Jean-Paul Guimond, fournisseur officiel de la musique trad, est mort à 92 ans
Un vieillard qui meurt, c'est une bibliothèque qui brûle. Le proverbe aura rarement sonné aussi vrai que depuis la mort de Jean-Paul Guimond qui, vendredi, n'a pas survécu à une chirurgie de la hanche qu'il devait subir d'urgence. Son décès à l'âge de 92 ans survient alors que se déroule à Saint-Charles-Borromée le festival Mémoire et Racines, une des plus grandes célébrations québécoises pour le milieu du trad, où il avait ses habitudes.
Né en 1933 à Wotton, un village agricole situé à une quinzaine de minutes de Val-des-Sources, le jeune Jean-Paul a 13 ou 14 ans lorsqu'il chante pour la première fois en public, durant une veillée « chez le père Constant ». Son propre paternel avait bien pris soin de réchauffer son fils en lui servant quelques verres de gin. Il ne cessera jamais d'interpréter des airs hérités de ses parents, Hormidas et Alice, qu'il avait appris par cœur en s'échinant avec eux sur la terre familiale, où il a passé sa vie.

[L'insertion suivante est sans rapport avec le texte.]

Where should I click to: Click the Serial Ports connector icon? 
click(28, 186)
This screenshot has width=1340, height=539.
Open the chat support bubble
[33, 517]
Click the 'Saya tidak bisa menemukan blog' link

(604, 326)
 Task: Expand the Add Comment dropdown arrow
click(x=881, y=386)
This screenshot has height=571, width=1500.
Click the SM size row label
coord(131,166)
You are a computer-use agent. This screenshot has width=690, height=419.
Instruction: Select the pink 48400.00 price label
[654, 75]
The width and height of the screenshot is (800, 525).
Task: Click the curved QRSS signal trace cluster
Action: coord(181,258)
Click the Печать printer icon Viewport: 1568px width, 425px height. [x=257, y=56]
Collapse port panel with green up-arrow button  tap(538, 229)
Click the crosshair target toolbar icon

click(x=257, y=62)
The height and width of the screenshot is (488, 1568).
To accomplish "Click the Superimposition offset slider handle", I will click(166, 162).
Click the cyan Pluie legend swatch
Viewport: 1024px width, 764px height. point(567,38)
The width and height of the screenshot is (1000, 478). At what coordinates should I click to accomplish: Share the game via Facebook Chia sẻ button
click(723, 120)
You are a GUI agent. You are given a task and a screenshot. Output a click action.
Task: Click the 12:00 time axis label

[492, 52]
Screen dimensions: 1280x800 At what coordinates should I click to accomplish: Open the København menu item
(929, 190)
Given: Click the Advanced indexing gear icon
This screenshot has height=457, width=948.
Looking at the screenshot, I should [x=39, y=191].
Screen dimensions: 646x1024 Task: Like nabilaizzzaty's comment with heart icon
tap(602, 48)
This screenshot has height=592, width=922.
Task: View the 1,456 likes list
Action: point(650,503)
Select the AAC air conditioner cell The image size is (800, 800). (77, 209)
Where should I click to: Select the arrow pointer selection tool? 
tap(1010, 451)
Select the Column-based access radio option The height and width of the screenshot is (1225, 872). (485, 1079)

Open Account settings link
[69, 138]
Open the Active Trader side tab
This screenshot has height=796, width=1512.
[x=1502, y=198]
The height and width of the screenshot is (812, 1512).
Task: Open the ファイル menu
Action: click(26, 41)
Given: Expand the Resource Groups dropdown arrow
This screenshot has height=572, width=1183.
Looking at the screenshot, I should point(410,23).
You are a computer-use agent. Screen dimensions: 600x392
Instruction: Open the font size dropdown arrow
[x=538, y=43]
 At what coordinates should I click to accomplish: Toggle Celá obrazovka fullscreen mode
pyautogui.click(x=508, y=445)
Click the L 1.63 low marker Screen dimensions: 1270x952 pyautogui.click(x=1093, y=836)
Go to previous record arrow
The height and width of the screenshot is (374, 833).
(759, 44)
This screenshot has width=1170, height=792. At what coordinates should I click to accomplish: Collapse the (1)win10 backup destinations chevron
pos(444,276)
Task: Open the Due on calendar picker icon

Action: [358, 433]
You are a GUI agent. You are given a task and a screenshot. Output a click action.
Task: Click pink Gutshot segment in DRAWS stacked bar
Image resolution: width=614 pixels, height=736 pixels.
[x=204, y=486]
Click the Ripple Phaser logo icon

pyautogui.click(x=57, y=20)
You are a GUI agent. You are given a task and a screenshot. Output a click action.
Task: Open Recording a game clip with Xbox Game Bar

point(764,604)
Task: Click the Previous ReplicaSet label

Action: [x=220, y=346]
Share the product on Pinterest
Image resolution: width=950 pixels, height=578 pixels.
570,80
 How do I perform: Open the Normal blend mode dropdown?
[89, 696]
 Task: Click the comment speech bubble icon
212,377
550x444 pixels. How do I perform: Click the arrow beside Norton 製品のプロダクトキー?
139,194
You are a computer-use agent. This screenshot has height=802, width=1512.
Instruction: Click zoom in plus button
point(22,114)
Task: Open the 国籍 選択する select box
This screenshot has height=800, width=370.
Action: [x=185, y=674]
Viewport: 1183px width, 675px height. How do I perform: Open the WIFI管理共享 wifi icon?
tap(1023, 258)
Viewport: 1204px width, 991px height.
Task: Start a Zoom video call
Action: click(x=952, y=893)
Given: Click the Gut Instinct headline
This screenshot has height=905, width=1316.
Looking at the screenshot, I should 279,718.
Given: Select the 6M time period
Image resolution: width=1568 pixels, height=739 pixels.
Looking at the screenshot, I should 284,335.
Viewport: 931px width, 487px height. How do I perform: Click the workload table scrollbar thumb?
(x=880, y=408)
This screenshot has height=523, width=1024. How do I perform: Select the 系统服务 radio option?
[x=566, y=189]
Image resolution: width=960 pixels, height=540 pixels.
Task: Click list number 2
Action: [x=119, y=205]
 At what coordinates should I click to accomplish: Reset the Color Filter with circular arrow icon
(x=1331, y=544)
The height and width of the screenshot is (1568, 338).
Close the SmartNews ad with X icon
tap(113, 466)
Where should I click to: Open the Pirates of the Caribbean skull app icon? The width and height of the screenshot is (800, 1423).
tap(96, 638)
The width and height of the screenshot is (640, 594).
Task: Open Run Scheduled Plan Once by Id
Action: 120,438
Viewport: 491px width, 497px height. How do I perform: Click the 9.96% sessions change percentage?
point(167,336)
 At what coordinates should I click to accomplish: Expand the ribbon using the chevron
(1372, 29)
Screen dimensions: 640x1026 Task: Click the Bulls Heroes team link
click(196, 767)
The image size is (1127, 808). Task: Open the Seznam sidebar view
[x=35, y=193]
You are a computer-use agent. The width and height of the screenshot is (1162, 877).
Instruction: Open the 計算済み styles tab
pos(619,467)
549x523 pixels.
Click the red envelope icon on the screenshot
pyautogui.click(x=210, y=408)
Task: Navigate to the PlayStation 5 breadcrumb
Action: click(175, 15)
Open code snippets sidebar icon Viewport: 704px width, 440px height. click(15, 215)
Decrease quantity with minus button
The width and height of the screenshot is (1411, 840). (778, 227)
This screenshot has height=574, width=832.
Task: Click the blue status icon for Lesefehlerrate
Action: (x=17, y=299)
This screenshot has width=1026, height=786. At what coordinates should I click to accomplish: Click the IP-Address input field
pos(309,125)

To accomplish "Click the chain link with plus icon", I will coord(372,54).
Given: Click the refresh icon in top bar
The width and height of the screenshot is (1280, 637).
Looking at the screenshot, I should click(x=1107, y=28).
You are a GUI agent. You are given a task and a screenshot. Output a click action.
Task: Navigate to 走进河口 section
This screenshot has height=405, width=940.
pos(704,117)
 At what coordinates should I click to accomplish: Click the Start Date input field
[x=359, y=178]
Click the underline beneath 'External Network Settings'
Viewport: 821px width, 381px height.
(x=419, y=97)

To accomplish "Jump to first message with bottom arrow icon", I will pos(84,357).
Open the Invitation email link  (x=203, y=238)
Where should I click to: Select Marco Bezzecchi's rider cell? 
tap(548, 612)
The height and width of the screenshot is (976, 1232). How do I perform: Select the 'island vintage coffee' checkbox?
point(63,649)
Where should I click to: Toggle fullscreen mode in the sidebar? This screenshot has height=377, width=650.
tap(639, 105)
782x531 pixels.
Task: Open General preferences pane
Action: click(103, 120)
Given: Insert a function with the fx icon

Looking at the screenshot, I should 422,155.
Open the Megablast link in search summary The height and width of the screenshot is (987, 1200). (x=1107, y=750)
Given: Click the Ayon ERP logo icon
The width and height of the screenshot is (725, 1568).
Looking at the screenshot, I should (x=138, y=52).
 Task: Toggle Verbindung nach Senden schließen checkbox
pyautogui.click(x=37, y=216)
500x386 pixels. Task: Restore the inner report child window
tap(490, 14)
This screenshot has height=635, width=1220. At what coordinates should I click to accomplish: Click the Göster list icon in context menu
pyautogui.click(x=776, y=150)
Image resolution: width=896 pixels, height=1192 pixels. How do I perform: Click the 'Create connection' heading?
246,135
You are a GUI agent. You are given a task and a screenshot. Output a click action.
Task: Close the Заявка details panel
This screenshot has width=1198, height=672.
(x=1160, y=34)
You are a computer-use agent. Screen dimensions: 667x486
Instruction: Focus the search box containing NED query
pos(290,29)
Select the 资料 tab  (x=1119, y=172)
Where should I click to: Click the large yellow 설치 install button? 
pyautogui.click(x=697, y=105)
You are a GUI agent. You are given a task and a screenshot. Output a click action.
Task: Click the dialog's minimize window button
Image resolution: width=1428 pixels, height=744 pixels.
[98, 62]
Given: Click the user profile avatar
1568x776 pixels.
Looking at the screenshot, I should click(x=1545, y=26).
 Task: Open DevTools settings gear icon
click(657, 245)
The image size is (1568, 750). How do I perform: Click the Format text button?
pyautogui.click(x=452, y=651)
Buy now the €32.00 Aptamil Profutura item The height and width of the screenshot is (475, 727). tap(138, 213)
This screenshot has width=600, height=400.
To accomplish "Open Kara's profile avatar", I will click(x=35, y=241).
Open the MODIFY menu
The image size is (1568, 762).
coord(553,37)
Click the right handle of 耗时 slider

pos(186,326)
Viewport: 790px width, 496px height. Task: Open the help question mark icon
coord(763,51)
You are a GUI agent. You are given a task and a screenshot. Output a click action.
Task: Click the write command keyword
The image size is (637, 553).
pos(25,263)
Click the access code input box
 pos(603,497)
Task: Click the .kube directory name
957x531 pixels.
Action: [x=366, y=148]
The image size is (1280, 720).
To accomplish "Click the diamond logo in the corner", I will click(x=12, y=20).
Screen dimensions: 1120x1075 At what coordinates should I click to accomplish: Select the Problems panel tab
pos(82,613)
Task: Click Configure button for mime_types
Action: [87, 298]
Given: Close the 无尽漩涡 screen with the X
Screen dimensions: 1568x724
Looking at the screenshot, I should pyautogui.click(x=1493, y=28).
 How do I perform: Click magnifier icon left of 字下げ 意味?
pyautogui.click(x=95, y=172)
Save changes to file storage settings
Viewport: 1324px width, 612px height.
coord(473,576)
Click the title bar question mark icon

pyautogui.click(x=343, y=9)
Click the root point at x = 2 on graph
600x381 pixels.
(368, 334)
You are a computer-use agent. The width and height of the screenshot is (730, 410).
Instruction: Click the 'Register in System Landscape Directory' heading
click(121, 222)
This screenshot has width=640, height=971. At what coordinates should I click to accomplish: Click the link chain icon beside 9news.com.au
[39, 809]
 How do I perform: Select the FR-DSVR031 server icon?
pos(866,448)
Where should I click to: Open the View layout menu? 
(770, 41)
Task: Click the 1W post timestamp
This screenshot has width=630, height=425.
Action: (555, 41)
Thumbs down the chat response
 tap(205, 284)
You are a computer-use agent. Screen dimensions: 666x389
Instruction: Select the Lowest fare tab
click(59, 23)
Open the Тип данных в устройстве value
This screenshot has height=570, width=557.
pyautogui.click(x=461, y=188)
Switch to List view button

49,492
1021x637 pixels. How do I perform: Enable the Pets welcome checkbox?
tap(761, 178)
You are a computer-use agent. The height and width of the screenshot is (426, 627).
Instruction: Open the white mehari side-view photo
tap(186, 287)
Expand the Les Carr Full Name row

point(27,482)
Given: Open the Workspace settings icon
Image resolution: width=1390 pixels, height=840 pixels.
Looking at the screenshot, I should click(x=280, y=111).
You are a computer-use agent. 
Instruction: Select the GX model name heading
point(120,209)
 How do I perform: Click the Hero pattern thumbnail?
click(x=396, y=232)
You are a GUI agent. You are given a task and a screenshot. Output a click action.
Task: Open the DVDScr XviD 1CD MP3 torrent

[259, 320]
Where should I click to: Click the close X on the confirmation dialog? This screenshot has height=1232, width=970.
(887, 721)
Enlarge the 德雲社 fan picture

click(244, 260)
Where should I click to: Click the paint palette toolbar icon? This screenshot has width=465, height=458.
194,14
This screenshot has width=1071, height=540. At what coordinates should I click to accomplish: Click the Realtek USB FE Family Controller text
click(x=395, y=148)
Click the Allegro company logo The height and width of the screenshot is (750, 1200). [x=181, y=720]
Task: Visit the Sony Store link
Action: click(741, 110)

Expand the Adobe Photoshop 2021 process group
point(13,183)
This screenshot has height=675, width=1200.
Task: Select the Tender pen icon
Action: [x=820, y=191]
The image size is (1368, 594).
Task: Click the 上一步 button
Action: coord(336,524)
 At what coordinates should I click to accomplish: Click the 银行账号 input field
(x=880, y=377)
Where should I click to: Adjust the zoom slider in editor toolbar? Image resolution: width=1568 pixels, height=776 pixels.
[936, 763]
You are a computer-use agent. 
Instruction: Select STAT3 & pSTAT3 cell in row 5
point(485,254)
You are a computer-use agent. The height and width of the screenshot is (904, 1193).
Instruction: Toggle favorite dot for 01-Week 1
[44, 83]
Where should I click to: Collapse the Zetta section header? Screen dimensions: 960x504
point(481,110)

PHOTO ANDRE TREMBLAY, ARCHIVES LA PRESSE
Jean-Paul Guimond (au centre), avec le musicien Michel Bordeleau et le conteur Dominique Breau en juin 2009
C'est grâce au violoniste Claude Méthé, qui l'a repéré dans un gala folklorique, que Jean-Paul Guimond est convié au Centre de valorisation du patrimoine vivant de Québec, au début des années 1990, à ouvrir les portes du vaste répertoire consigné dans sa caboche. Plus de 800 chansons.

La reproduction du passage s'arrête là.